Assignment:
Word for word, repeat all of the entries.

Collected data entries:
================

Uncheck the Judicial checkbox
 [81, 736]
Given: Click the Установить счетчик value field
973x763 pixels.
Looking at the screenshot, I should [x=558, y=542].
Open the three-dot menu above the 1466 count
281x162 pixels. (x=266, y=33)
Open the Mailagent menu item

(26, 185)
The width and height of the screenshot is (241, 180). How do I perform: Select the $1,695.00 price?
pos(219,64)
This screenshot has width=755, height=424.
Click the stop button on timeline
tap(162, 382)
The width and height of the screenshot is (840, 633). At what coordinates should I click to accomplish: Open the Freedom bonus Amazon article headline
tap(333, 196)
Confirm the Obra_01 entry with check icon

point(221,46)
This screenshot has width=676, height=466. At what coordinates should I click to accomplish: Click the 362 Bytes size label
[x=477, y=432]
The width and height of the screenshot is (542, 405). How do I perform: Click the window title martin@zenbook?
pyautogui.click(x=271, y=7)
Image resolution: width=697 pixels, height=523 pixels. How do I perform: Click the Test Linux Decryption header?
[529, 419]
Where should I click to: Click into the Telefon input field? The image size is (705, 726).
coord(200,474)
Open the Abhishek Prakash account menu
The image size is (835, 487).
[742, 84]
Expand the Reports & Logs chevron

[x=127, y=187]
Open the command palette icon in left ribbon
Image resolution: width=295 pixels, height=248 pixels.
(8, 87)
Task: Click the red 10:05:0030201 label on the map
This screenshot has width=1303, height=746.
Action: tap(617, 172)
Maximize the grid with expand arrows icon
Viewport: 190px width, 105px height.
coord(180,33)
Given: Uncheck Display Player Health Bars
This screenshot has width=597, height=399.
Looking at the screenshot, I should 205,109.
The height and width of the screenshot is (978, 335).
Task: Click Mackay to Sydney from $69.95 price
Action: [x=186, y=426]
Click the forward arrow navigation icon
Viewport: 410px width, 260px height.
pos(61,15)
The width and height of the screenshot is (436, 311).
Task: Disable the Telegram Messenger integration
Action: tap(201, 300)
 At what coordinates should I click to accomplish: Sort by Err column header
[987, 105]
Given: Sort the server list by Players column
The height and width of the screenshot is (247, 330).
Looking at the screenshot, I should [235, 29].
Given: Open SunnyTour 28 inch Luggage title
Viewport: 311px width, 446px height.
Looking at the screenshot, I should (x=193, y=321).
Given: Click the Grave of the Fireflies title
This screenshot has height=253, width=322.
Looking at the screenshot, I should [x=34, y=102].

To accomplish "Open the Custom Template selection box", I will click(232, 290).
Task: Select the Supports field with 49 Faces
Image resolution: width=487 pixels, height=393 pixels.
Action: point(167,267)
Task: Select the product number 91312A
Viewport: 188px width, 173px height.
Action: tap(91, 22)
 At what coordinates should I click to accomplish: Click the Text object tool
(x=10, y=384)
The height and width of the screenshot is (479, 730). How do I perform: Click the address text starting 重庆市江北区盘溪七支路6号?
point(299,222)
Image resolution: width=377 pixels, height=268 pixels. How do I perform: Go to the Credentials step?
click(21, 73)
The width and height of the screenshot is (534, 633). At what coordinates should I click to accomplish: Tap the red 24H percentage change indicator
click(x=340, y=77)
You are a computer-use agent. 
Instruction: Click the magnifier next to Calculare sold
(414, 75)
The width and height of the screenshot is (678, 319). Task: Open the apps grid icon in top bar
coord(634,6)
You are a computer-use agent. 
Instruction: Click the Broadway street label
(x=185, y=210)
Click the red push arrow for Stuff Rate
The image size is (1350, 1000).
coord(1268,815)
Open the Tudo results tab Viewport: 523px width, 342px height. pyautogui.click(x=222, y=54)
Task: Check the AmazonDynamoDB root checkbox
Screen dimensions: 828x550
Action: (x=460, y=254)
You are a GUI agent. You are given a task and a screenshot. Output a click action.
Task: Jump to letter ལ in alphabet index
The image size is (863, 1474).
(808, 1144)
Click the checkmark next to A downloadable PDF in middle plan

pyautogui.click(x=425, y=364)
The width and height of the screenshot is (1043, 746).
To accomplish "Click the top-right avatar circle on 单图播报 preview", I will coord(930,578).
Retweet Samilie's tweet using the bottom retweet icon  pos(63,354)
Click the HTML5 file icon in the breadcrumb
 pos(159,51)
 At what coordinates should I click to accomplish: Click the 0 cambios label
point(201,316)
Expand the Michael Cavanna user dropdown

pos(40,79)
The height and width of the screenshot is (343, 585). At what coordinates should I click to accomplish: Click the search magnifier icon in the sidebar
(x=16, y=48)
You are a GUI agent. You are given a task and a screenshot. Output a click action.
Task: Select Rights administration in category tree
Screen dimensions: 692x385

================

Solution to this task:
Uncheck the Judicial checkbox
 [81, 736]
Given: Click the Установить счетчик value field
973x763 pixels.
Looking at the screenshot, I should [x=558, y=542].
Open the three-dot menu above the 1466 count
281x162 pixels. (x=266, y=33)
Open the Mailagent menu item

(26, 185)
The width and height of the screenshot is (241, 180). How do I perform: Select the $1,695.00 price?
pos(219,64)
This screenshot has width=755, height=424.
Click the stop button on timeline
tap(162, 382)
The width and height of the screenshot is (840, 633). At what coordinates should I click to accomplish: Open the Freedom bonus Amazon article headline
tap(333, 196)
Confirm the Obra_01 entry with check icon

point(221,46)
This screenshot has width=676, height=466. At what coordinates should I click to accomplish: Click the 362 Bytes size label
[x=477, y=432]
The width and height of the screenshot is (542, 405). How do I perform: Click the window title martin@zenbook?
pyautogui.click(x=271, y=7)
Image resolution: width=697 pixels, height=523 pixels. How do I perform: Click the Test Linux Decryption header?
[529, 419]
Where should I click to: Click into the Telefon input field? The image size is (705, 726).
coord(200,474)
Open the Abhishek Prakash account menu
The image size is (835, 487).
[742, 84]
Expand the Reports & Logs chevron

[x=127, y=187]
Open the command palette icon in left ribbon
Image resolution: width=295 pixels, height=248 pixels.
(8, 87)
Task: Click the red 10:05:0030201 label on the map
This screenshot has width=1303, height=746.
Action: tap(617, 172)
Maximize the grid with expand arrows icon
Viewport: 190px width, 105px height.
coord(180,33)
Given: Uncheck Display Player Health Bars
This screenshot has width=597, height=399.
Looking at the screenshot, I should 205,109.
The height and width of the screenshot is (978, 335).
Task: Click Mackay to Sydney from $69.95 price
Action: [x=186, y=426]
Click the forward arrow navigation icon
Viewport: 410px width, 260px height.
pos(61,15)
The width and height of the screenshot is (436, 311).
Task: Disable the Telegram Messenger integration
Action: tap(201, 300)
 At what coordinates should I click to accomplish: Sort by Err column header
[987, 105]
Given: Sort the server list by Players column
The height and width of the screenshot is (247, 330).
Looking at the screenshot, I should [235, 29].
Given: Open SunnyTour 28 inch Luggage title
Viewport: 311px width, 446px height.
Looking at the screenshot, I should (x=193, y=321).
Given: Click the Grave of the Fireflies title
This screenshot has height=253, width=322.
Looking at the screenshot, I should [x=34, y=102].

To accomplish "Open the Custom Template selection box", I will click(232, 290).
Task: Select the Supports field with 49 Faces
Image resolution: width=487 pixels, height=393 pixels.
Action: point(167,267)
Task: Select the product number 91312A
Viewport: 188px width, 173px height.
Action: tap(91, 22)
 At what coordinates should I click to accomplish: Click the Text object tool
(x=10, y=384)
The height and width of the screenshot is (479, 730). How do I perform: Click the address text starting 重庆市江北区盘溪七支路6号?
point(299,222)
Image resolution: width=377 pixels, height=268 pixels. How do I perform: Go to the Credentials step?
click(21, 73)
The width and height of the screenshot is (534, 633). At what coordinates should I click to accomplish: Tap the red 24H percentage change indicator
click(x=340, y=77)
You are a computer-use agent. 
Instruction: Click the magnifier next to Calculare sold
(414, 75)
The width and height of the screenshot is (678, 319). Task: Open the apps grid icon in top bar
coord(634,6)
You are a computer-use agent. 
Instruction: Click the Broadway street label
(x=185, y=210)
Click the red push arrow for Stuff Rate
The image size is (1350, 1000).
coord(1268,815)
Open the Tudo results tab Viewport: 523px width, 342px height. pyautogui.click(x=222, y=54)
Task: Check the AmazonDynamoDB root checkbox
Screen dimensions: 828x550
Action: (x=460, y=254)
You are a GUI agent. You are given a task and a screenshot. Output a click action.
Task: Jump to letter ལ in alphabet index
The image size is (863, 1474).
(808, 1144)
Click the checkmark next to A downloadable PDF in middle plan

pyautogui.click(x=425, y=364)
The width and height of the screenshot is (1043, 746).
To accomplish "Click the top-right avatar circle on 单图播报 preview", I will coord(930,578).
Retweet Samilie's tweet using the bottom retweet icon  pos(63,354)
Click the HTML5 file icon in the breadcrumb
 pos(159,51)
 At what coordinates should I click to accomplish: Click the 0 cambios label
point(201,316)
Expand the Michael Cavanna user dropdown

pos(40,79)
The height and width of the screenshot is (343, 585). At what coordinates should I click to accomplish: Click the search magnifier icon in the sidebar
(x=16, y=48)
You are a GUI agent. You are given a task and a screenshot. Output a click action.
Task: Select Rights administration in category tree
Screen dimensions: 692x385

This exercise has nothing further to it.